Search the records below for "Viewport: 820px width, 1040px". Return that line and all remaining lines exactly.

# # # # # # #

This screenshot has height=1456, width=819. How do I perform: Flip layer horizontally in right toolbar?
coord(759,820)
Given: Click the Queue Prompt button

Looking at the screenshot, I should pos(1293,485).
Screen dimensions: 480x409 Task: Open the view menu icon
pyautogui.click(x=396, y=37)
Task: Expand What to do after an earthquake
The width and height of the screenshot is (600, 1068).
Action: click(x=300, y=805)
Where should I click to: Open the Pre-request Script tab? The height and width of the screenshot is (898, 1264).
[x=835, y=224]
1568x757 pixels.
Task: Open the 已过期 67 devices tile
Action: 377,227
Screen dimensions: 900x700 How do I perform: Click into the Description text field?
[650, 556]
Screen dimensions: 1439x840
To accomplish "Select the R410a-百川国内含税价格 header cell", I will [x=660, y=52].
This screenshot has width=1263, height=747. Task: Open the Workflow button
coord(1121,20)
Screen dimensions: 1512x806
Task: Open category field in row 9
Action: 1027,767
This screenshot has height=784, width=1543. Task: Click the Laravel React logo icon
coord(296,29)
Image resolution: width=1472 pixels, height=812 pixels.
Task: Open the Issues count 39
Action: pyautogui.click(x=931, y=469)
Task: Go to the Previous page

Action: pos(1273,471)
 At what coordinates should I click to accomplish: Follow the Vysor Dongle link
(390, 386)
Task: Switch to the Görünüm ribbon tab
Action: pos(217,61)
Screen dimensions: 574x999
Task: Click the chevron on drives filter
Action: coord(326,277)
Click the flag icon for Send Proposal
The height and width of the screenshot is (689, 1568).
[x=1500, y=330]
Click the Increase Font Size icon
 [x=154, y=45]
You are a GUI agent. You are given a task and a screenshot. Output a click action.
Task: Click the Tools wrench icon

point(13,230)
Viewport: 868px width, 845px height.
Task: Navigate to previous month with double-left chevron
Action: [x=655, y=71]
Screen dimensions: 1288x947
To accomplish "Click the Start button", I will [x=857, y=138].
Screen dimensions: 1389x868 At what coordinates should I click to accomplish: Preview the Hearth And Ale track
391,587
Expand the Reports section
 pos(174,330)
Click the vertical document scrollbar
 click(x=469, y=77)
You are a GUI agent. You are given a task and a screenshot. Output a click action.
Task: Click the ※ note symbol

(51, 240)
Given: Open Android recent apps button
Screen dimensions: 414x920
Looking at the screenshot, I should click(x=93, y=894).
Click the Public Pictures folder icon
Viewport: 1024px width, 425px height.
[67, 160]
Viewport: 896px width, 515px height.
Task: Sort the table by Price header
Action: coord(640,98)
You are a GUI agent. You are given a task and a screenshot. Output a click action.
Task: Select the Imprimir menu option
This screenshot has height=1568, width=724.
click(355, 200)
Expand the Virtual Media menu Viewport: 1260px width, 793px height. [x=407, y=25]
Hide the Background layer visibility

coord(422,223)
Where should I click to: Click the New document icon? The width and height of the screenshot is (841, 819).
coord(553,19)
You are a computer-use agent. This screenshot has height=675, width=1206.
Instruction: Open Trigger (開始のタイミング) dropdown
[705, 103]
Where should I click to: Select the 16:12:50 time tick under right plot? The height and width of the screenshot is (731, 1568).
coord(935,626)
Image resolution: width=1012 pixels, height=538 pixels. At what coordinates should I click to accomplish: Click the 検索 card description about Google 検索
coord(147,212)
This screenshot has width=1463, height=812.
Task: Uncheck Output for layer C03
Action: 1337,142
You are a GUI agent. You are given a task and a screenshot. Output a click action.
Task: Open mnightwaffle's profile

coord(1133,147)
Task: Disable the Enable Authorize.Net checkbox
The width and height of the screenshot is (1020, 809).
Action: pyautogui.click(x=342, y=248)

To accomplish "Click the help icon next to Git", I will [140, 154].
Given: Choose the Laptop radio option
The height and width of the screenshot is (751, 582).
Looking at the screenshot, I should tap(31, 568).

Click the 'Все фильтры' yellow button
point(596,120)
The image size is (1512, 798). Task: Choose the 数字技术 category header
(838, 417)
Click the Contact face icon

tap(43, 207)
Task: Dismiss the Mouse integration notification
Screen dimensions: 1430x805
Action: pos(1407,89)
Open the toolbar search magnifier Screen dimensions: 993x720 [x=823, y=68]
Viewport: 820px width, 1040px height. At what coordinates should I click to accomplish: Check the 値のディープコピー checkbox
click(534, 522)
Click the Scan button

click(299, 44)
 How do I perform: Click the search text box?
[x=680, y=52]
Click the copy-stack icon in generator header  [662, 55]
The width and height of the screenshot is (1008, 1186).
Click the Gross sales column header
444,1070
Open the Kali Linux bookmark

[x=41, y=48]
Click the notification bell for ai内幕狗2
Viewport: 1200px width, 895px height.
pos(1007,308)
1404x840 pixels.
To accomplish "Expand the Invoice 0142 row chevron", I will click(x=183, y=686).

# # # # # # #

Solution to this task
Viewport: 820px width, 1040px height. At what coordinates should I click to accomplish: Check the 値のディープコピー checkbox
click(534, 522)
Click the Scan button

click(299, 44)
 How do I perform: Click the search text box?
[x=680, y=52]
Click the copy-stack icon in generator header  [662, 55]
The width and height of the screenshot is (1008, 1186).
Click the Gross sales column header
444,1070
Open the Kali Linux bookmark

[x=41, y=48]
Click the notification bell for ai内幕狗2
Viewport: 1200px width, 895px height.
pos(1007,308)
1404x840 pixels.
To accomplish "Expand the Invoice 0142 row chevron", I will click(x=183, y=686).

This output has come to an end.